Аграновский А. А лес растет. 1970 г. В кн. «Детали и главное. Очерки». М., «Советский писатель», 1982. Стр. 363-370.
 

 

 

 

Почему-то самые большие склоки бывают в самых маленьких коллективах. Есть в Кандалакше заповедник, где все всё обо всех знают. Обиды не забываются, раздоры — надолго, разборы тянутся годами. «Значит, — спросил я у Коханова, секретаря партбюро, — при прежнем директоре было у вас две враждующие группировки?» — «Почему две? — сказал он.— Три. Научные сотрудники разбились на три группы».

А их там всего десять человек.

Впрочем, коллектив, зараженный склокой,— это уже было, писалось об этом. И вот работает среди прочих ботаник, женщина тридцати пяти лет, роста малого, голос тонкий, когда волнуется, проводит языком по сохнущим губам. Говорят, не сложилась у нее женская судьба. Говорят, строптива, нервозна. Месяцами будет жить на самом диком острове, морозы, ветры, бури стерпит, а грубости, самой простой, не стерпит. И где бы ей смолчать, доказывает свое. Горда и беспомощна, доверчива и замкнута, умна и неумна.

В общем, характер у Ирины Патрикиевны трудный, и невзлюбили ее, что тоже не ново, но не в этом суть. А в том суть, что именно она подготовила кандидатскую диссертацию. За четыре года собрала весь материал. А коллеги ее не собрали. Могучие мужчины, которые по десять, по пятнадцать лет сидят там, не подготовили. И даже сам директор Кестер без ученой степени и зам его по науке Карпович без степени. Могут они такое пережить? Нет, не могут они такое пережить. И вот они сговариваются, заранее распределяют роли, чтобы работу завалить, что, впрочем, тоже описывалось, тоже было. Трудно найти свежий сюжет, но слушайте, что происходит дальше. В большом городе, если уж очень нужно, как-нибудь бы извернулись: «В обзорной части труда уважаемого соискателя не вполне верно трактуется литература по данной проблеме...» А тут все на виду. Тут никто не решился (или не смог) отрицать полезность ее труда. Тут каждый, кто брал слово на научном совете, отмечал высокую ценность проделанной работы. Так что мы с вами избавлены от необходимости влезать в ученый спор: нету спора. Но, говорят они, общественное лицо этой женщины таково, что они не могут рекомендовать ее труд к защите.

Вот этого еще не было.

Читал я протокол, и глазам своим не верил. Первое ужасное обвинение: в диссертации она не выразила благодарности руководителям заповедника. (Сотрудникам, которые непосредственно помогали ей в работе, выразила.) Но это ведь расхожее место юмористов: «благодари и кланяйся» — знаменитая первая заповедь диссертанта; уважающий себя фельетонист и писать-то об этом устыдится. А тут солидно, весомо, во всеуслышанье, да не в одном выступлении, а в нескольких: почему нет благодарностей?

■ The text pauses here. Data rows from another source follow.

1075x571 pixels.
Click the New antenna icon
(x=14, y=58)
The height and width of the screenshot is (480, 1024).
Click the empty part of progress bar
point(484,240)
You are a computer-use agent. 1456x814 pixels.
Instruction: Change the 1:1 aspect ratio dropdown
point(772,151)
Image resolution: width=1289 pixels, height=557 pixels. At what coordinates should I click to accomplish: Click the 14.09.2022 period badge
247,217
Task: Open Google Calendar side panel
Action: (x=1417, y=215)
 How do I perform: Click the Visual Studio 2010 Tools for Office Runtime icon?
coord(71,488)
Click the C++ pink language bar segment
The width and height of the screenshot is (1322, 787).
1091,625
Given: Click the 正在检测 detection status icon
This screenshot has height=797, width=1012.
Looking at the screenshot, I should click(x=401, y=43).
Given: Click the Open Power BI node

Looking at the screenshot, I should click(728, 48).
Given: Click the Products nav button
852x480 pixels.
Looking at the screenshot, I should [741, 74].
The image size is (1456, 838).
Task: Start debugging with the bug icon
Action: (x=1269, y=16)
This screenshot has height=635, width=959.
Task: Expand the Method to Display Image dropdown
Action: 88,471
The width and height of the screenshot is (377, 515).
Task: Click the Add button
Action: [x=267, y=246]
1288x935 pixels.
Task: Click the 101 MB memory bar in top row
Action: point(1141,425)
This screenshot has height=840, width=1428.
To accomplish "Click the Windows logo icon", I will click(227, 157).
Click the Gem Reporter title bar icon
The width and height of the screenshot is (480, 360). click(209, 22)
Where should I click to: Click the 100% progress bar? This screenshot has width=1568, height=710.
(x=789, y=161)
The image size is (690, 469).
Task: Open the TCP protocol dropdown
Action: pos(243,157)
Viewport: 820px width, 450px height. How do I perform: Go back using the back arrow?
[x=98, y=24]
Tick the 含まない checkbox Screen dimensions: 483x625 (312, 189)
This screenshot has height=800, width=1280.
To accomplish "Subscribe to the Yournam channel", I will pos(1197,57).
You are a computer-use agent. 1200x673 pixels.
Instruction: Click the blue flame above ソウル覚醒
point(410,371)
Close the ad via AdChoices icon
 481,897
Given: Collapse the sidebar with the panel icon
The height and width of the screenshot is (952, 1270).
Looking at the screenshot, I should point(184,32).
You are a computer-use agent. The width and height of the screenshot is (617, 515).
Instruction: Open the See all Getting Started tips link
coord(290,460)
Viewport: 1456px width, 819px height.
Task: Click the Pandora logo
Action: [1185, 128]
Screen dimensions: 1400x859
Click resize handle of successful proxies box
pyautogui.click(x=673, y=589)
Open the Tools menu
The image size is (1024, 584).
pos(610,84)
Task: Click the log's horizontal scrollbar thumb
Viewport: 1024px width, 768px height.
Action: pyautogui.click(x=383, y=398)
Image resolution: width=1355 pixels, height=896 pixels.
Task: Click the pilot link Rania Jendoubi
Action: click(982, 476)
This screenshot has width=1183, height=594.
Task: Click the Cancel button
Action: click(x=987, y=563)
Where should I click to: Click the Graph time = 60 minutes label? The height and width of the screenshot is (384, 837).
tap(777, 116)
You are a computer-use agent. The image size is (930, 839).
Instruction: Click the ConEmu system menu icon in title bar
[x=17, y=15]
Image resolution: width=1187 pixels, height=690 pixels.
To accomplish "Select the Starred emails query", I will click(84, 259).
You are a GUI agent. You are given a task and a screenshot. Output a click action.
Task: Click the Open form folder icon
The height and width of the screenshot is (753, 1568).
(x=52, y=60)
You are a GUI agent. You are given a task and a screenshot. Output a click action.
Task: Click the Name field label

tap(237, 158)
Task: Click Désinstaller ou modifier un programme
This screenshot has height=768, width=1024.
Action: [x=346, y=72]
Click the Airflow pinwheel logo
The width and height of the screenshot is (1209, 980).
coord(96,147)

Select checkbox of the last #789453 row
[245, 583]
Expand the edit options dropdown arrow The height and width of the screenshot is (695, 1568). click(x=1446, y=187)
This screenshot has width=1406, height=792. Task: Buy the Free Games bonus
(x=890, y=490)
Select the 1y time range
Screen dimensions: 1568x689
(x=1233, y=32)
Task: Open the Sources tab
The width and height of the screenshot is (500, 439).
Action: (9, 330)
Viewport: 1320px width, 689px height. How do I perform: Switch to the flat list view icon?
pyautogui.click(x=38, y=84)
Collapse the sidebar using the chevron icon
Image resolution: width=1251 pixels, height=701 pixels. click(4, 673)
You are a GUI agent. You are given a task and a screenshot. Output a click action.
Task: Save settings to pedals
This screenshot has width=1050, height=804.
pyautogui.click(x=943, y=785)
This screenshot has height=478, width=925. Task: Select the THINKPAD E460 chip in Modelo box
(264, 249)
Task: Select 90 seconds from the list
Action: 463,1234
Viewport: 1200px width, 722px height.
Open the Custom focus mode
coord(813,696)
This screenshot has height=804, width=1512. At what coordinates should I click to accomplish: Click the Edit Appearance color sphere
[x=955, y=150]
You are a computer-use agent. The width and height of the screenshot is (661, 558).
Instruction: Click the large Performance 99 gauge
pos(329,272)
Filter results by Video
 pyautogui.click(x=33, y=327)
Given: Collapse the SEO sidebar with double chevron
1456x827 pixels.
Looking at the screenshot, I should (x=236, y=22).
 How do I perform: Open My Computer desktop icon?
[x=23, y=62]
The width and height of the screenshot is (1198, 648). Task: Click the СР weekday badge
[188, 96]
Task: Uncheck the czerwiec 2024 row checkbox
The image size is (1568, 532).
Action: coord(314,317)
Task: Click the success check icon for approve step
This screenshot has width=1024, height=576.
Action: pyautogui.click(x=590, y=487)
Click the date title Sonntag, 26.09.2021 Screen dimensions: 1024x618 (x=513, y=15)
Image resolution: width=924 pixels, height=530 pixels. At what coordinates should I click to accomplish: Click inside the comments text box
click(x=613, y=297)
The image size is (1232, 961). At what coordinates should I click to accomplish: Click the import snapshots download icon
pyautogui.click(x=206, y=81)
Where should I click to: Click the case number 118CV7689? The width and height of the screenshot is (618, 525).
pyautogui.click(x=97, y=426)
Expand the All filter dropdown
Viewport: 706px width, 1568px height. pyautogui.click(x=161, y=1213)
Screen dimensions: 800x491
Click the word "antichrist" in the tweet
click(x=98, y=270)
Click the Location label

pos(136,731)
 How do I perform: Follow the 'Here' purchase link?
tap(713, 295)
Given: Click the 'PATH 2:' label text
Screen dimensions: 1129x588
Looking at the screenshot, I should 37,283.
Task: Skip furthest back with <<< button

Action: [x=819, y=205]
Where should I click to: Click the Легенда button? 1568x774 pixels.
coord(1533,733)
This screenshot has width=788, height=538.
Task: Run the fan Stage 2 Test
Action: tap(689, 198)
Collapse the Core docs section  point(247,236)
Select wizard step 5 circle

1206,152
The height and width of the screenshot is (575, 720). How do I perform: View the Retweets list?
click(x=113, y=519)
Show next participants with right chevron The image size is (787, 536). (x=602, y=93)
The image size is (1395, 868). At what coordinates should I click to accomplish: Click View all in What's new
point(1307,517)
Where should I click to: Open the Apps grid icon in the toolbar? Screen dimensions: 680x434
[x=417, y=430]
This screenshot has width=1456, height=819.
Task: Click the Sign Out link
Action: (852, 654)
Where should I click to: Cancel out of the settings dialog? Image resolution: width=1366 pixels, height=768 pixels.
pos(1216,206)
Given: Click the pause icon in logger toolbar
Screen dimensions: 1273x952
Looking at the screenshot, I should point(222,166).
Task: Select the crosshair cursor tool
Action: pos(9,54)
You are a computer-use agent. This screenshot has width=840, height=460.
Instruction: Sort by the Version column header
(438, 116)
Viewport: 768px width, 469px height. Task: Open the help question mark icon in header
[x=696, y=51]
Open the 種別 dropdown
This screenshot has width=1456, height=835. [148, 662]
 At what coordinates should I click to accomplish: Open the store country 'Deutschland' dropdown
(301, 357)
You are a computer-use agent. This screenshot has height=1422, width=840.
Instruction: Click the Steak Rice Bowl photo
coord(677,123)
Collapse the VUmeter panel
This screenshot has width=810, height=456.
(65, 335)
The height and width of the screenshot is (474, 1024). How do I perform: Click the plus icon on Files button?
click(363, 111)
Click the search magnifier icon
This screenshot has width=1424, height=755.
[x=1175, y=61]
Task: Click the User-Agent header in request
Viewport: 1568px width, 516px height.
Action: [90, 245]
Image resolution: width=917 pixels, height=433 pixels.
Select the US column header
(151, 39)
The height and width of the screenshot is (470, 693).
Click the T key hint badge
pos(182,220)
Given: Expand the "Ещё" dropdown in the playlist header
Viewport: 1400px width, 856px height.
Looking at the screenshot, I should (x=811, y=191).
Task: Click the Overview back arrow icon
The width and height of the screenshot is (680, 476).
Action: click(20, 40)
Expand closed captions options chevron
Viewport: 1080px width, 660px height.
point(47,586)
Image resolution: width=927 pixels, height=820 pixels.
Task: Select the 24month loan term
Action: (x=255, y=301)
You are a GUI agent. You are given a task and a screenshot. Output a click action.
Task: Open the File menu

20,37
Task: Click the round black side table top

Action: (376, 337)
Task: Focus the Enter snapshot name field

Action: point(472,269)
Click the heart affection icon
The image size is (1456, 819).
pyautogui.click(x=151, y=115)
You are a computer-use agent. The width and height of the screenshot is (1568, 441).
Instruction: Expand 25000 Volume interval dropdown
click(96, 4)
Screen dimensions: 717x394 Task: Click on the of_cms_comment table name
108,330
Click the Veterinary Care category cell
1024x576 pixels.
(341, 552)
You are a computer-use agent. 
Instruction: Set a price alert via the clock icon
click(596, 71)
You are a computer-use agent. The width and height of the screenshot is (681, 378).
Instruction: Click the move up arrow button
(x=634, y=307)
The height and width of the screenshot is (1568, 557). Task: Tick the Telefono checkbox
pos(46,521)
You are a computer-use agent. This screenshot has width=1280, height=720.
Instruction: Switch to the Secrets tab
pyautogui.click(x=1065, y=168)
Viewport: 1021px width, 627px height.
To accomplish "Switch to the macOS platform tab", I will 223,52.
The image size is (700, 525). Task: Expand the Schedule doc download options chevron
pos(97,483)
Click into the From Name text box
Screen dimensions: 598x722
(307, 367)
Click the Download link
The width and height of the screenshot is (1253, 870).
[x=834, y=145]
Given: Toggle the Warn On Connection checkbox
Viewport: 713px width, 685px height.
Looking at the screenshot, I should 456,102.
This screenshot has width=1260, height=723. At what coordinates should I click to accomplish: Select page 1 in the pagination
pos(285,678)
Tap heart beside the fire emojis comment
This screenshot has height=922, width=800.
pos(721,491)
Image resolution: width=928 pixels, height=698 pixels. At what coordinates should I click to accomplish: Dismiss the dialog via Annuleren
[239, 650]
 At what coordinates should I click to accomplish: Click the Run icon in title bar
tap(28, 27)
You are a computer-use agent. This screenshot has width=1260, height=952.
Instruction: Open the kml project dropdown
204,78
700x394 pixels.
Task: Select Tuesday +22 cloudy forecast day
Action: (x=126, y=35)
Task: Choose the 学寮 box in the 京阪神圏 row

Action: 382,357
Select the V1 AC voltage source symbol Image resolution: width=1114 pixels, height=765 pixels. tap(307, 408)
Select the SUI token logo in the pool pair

Второй упрек: в тот год она не подписалась на центральную газету. Придется дать справку: такого закона нет, чтобы обязательно быть подписчиком (как нет закона, чтоб обязательно благодарить), — дело это сугубо добровольное. Но она объяснила, что дома прожила за весь 1969 год четыре месяца, а остальное время была в разъездах, в основном на островах Баренцева моря, куда и почту доставляют редко. Научный совет не внял.

И третье ужасное обвинение: она слабо проявила себя в общественной работе. Факты? Пожалуйста. Один акт до такой степени потряс их активные души, что о нем сообщено было даже редактору местной газеты. Приехали в Кандалакшу артисты, местком наметил культпоход, провести его поручили ботанику. И вот, вообразите, объявление она повесила, деньги собрала, но за билетами не поехала в клуб (это, видите ли, ниже ее достоинства), а послала другую женщину, младшего научного сотрудника.

Стыдно. Стыдно разбирать это всерьез, но тут есть одна тонкость: нехорошо гонять с общественным поручением подчиненного тебе человека. Однако я эту женщину нашел. Оказалось, она ботанику не подчинена. Оказалось, ей все равно было нужно в клуб, «в самодеятельность». А Ирина Патрикиевна осталась в лаборатории, поскольку, как сказали мне, Заполярье для науки очень удобно: солнце летом не заходит, и можно работать с микроскопом всю ночь.

В связи со всем этим и выражали они свой гражданский гнев, и она расплакалась прямо на совете, чем лишний раз показала свою невыдержанность, и зам по науке Карпович напомнил собравшимся, что в настоящее время мир расколот на два лагеря, и борьба между двумя идеологиями очень остра, и вот, стало быть, в какой обстановке она, эта зарвавшаяся ботаник, сидела всю ночь у микроскопа, вместо того чтобы бросить науку и бежать за билетами в клуб!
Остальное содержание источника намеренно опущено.